Ensuite, Jean-Louis Borloo est une personne versatile comme le montre ses décisions lors des campagnes présidentielles de 2002, mais surtout de 2007 lors desquelles il a plusieurs fois changé de poulain. A ce niveau, on se demande si ce divorce d’avec l’UMP se traduira par une candidature à l’élection présidentielle. Pour l’ancien maire de Valenciennes, il faut que la famille centriste présente un candidat, lui-même d’ailleurs n’exclut pas d’être candidat. A cette fin, Jean-Louis Borloo prévoit de lancer sa confédération des centres sur laquelle, nous reviendrons ultérieurement.

Enfin, on ne peut comprendre l’attitude de Jean-Louis Borloo que si on l’on sait que son intérêt principal est lui-même, pas sa candidature à l’élection présidentielle. Ainsi qu’il l’a rappelé à moults reprises lors de l’émission, son but est de faire. Son expérience valenciennoise, fort réussie de l’aveu même de ses opposants, est un modèle qu’il veut répliquer à la France entière. S’il faut s’allier à droite pour le réaliser, il s’alliera à droite. S’il faut s’allier au centre, il s’alliera au centre. Mais le climat étant orageux à droite et brumeux au centre, il convient de ne pas insulter l’avenir.

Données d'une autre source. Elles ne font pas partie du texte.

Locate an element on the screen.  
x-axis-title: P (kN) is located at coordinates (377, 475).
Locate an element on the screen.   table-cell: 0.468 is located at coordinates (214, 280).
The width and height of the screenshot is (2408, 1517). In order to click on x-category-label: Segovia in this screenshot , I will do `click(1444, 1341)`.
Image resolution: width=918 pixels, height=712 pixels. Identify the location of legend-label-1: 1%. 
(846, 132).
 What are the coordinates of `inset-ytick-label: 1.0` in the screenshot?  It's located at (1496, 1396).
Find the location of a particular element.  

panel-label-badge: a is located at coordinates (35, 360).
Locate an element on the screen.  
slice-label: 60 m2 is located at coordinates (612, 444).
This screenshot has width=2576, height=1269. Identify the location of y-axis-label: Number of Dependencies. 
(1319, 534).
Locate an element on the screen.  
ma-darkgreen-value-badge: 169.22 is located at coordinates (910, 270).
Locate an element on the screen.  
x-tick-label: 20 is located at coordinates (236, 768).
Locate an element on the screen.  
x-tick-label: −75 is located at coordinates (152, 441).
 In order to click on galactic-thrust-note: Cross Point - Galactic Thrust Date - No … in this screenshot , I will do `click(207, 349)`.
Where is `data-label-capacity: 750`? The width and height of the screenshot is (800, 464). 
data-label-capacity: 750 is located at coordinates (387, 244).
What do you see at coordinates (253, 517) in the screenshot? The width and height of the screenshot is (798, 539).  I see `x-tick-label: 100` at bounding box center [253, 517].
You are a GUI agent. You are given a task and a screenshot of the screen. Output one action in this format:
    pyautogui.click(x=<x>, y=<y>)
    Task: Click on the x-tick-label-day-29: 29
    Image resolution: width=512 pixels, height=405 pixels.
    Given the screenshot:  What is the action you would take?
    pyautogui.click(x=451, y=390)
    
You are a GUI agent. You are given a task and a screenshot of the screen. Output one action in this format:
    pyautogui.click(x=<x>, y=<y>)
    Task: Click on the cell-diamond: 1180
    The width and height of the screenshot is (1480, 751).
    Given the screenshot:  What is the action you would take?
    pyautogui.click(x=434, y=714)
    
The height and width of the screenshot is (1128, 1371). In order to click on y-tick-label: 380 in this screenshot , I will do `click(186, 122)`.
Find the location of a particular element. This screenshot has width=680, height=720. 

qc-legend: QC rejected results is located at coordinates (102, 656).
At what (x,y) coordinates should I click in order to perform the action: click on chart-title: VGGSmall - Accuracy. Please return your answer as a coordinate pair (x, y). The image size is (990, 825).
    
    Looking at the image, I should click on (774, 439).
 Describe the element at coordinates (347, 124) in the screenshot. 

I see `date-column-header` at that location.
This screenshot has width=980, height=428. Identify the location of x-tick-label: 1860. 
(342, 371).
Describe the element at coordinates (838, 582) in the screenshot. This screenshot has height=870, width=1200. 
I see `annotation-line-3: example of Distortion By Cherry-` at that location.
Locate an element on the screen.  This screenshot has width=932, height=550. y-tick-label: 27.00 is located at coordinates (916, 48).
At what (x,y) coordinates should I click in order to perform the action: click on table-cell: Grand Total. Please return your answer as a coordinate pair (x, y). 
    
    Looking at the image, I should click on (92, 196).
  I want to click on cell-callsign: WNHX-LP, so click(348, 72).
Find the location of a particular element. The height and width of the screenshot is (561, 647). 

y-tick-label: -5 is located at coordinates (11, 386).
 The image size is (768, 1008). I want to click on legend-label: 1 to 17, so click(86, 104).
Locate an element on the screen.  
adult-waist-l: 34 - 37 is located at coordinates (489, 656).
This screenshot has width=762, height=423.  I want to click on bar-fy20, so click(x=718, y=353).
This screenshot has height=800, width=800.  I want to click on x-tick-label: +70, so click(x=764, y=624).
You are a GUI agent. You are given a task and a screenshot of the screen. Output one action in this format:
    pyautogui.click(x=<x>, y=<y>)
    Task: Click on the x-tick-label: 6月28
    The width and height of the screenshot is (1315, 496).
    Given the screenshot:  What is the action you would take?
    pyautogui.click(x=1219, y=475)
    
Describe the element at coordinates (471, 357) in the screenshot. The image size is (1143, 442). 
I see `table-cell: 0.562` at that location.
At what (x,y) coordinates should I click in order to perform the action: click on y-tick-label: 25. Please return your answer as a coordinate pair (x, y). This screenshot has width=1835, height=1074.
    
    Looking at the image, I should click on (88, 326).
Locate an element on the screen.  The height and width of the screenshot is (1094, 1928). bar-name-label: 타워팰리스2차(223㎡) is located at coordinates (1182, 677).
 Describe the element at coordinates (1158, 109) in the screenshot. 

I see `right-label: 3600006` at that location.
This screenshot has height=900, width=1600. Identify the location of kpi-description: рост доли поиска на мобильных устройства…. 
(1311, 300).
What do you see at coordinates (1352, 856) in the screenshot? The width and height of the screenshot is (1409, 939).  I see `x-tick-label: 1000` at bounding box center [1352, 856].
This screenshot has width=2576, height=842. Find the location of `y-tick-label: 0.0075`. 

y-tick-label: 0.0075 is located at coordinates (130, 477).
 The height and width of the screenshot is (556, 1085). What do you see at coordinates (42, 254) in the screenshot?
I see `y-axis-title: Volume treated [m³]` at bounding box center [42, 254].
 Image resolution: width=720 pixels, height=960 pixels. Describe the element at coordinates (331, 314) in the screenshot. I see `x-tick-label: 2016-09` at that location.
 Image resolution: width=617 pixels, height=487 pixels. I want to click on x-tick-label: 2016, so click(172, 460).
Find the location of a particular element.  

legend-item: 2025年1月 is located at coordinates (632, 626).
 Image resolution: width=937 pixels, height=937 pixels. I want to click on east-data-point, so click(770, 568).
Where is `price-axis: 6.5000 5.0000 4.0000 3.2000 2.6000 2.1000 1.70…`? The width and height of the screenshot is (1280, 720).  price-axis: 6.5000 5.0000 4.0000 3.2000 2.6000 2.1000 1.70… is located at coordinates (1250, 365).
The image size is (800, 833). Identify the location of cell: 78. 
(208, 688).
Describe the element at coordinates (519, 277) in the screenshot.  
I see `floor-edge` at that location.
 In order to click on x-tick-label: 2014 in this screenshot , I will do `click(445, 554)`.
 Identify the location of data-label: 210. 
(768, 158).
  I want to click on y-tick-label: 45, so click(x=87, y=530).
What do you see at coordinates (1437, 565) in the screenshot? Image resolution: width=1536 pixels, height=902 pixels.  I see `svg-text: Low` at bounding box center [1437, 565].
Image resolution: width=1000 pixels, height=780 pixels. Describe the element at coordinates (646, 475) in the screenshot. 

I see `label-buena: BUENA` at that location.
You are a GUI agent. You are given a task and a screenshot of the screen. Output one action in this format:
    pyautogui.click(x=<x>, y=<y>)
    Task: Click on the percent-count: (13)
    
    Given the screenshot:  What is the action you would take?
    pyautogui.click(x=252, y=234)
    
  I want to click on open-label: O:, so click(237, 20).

Que fait donc Jean-Louis Borloo ?
La réponse peut semble surprenante, mais il attend. Il attend que le paysage s’éclaircisse. Afin de se préserver, il a pris son indépendance, au moins formellement, par rapport à l’UMP. Ainsi, il n’est plus associé aux déclarations de plus en plus démagogiques de Claude Guéant, que Sarkozy doit regretter d’avoir nommé à l’Intérieur. Mais, il ne rejoint pas non plus le seul centriste qui ait eu le courage de rester indépendant, à savoir François Bayrou, pour pouvoir ne pas être impliqué dans une nouvelle déroute électorale potentielle. C’est que du côté des radicaux, on se souvient qu’en 2009 et en 2010, les scores du MoDem n’étaient pas fameux. Si les oranges ont repris des couleurs en 2011, il n’en reste pas moins incertain de miser sur un étalon au potentiel indéniable mais aux performances trop irrégulières pour que l’on puisse miser sereinement la boutique.

N’oublions pas non plus que ce positionnement a aussi l’avantage de permettre le ralliement d’autres personnes comme Rama Yade, voire de faire alliance avec un autre outsider comme Dominique de Villepin. Et ce n’est pas le rappel de paroles de Jean-Louis Borloo dans un obscur journal d’extrême droite en faveur d’une alliance avec le Front national, il y a 20 ans qui changeront la donne. En politique, les paroles s’envolent, mais les faits restent. Et, Jean-Louis Borloo n’a jamais fait alliance avec le Front national. Autre point important, le délai. 20 ans, en politique, c’est long. Rappeler donc des faits anciens sans réelle connexion avec la réalité peut causer beaucoup de soucis à l'auteur de l'attaque. François Bayrou s'en rappelle encore.


Conclusion.
Peut-on résumer le positionnement de Jean-Louis Borloo à ce départ ? Non, clairement non.

Jean-Louis Borloo, vieux renard de la politique, ne prend pas de réel risque. Il ne quitte ni le navire sur un radeau accompagné de clochards comme a pu le dire Jean-Luc Mélenchon qui lui a succédé sur le plateau de France 2, ni ne fait exploser la droite, mais préserve ses chances en même temps qu’il offre à la droite une possibilité de gagner en 2012 en voulant rétablir le schéma ancien RPR-UDF à droite. Car, que l’on ne s’y trompe pas. L’explosion factuelle de l’UMP peut être favorable à une réélection de Nicolas Sarkozy. En offrant une nouvelle diversité de l’offre politique à droite, Jean-Louis Borloo envisage de récupérer des voix qu’il négociera ensuite chèrement contre une place à Matignon au mieux, ou contre une clarification de la situation à droite au pire. On aurait en effet tort de considérer que « l’explosion » de la droite et sa déroute n’ait que des conséquences négatives sur le nouveau rassemblement de Jean-Louis Borloo.